**Selected extract:**
:::
A state appeals court Monday tossed out a Tampa-based orchid grower’s attempt to enter the state’s medical-marijuana market, finding the nursery lacked standing to challenge eight licenses granted by Florida health officials last year. 

Louis Del Favero Orchids Inc. challenged a settlement agreement between the Department of Health and firms known in the industry as “one-pointers.”

But a three-judge panel of the 1st District Court of Appeal ruled Monday that Del Favero “was not a party to the joint settlement agreement and had not been denied a license based on any application filed.”

The agreement resolved administrative complaints filed by the eight applicants and whittled the number of licenses expected to be available under a 2017 law aimed at implementing a constitutional amendment that broadly legalized medical marijuana in Florida.

“Since Del Favero was not a party to the administrative actions … it does not have standing to bring these appeals,” appeals-court judges Scott Makar, Ross Bilbrey and Harvey Jay wrote in the eight-page order.

The orchid grower had asked the appeals court to nix the eight licenses, arguing, among other things, that the settlement was unfair and contrary to public policy because it “contravenes the legislative intent” of the 2017 law.

Those applicants lost out in a first round of licensing in 2015 after lawmakers legalized types of non-euphoric cannabis and did not meet requirements for licenses in the 2017 law.

The health department is “trying to give away licenses it doesn’t have the authority to give away,” Del Favero lawyer Seann Frazier told the appeals court during arguments in the case last month.

Under the 2017 law, health officials have to give special preference for up to two licenses to applicants that “own one or more facilities that are, or were, used for the canning, concentrating, or otherwise processing of citrus fruit or citrus molasses and will use or convert the facility or facilities for the processing of marijuana.” Following passage of the law, Del Favero spent $770,000 to purchase property in Pinellas County that met the requirements for the citrus preference.

Del Favero had sought to intervene in some of the administrative complaints involving the other firms, but the orchid grower “could not have shown that its substantial interests would be sufficiently affected by the outcome of the administrative appeals” because Del Favero could not demonstrate “real and immediate” threat of injury at the time the petitions were filed, the court found.

Del Favero could not show “injury-in-fact” because, before and after the settlement agreement granted the eight new licenses, three potential licenses are still available, including the citrus-preference license Del Favero said it intended to pursue.
:::
[Stored data entries]

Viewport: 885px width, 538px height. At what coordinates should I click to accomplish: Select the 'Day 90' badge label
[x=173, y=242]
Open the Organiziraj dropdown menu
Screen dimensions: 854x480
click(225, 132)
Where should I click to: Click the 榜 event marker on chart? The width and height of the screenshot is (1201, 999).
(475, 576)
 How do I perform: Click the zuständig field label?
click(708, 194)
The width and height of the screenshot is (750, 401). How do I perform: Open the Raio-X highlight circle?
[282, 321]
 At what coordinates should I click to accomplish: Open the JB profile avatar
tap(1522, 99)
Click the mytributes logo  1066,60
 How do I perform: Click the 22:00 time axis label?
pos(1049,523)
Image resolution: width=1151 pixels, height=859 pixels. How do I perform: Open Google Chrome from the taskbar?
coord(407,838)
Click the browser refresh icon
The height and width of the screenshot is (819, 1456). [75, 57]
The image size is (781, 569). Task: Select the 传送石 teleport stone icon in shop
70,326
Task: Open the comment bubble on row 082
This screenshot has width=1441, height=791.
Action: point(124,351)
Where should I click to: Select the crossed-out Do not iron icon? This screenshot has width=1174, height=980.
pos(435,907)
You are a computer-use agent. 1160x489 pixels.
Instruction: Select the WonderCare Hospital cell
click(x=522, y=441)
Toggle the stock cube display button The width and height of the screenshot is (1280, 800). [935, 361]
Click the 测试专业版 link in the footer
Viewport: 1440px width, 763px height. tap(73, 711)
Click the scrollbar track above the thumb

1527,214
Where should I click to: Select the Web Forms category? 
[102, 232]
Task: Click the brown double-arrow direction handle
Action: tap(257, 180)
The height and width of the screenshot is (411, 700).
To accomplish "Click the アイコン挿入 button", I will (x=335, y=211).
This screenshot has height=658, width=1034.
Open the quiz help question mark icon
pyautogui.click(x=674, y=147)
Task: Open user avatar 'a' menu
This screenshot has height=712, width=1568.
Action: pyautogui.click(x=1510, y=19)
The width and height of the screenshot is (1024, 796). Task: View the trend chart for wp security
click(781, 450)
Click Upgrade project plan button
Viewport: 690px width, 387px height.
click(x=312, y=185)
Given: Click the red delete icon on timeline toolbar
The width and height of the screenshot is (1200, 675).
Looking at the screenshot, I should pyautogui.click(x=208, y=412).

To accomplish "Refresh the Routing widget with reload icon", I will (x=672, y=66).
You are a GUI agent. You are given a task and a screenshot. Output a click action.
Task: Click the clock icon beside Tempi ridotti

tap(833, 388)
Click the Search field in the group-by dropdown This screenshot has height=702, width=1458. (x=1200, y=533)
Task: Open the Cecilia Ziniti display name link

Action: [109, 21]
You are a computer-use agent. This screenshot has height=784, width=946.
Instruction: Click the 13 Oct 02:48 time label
:::
**Problem to solve:**
In the article about the orchid grower's medical-marijuana appeal, how much did Del Favero spend on the Pinellas County property?

**Answer section:**
$770,000